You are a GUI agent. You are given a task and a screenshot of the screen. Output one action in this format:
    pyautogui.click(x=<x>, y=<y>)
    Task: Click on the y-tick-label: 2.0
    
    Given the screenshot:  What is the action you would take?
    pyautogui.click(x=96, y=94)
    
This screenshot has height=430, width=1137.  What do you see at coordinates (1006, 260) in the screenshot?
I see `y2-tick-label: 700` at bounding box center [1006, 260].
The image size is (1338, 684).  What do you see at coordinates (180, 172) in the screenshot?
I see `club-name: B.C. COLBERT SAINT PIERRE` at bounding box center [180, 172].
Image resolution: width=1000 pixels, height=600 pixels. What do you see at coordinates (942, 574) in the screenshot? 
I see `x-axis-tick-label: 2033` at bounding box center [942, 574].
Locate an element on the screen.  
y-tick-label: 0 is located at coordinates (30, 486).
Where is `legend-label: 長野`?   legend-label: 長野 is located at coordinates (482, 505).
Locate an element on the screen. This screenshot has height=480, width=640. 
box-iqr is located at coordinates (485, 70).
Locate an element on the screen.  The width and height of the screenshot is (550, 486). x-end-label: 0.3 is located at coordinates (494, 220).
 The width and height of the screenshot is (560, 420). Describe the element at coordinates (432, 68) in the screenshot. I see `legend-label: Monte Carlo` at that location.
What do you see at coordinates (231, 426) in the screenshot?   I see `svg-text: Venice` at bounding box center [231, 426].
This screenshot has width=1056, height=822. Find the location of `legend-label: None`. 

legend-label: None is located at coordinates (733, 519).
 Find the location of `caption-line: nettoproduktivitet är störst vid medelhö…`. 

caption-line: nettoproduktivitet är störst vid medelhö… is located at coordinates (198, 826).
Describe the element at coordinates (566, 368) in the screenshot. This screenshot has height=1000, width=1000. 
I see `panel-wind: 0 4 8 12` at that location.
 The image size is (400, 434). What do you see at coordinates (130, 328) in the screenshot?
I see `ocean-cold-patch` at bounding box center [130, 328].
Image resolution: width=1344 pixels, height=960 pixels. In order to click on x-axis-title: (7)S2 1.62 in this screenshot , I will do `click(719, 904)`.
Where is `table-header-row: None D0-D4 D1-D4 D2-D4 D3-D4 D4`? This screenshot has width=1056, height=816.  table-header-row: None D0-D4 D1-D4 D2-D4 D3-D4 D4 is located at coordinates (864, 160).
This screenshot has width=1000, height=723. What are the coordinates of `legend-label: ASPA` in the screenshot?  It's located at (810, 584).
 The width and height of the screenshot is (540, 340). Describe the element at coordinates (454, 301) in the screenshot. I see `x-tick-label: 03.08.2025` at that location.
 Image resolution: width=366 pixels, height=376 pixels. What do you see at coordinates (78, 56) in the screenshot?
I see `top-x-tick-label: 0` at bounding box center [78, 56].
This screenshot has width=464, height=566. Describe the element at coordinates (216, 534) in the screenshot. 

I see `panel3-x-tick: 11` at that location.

## Exercise description
Report every line in the listing above that contains the string "nettoproduktivitet". Match case exactly.

## Written solution
 Find the location of `caption-line: nettoproduktivitet är störst vid medelhö…`. 
caption-line: nettoproduktivitet är störst vid medelhö… is located at coordinates (198, 826).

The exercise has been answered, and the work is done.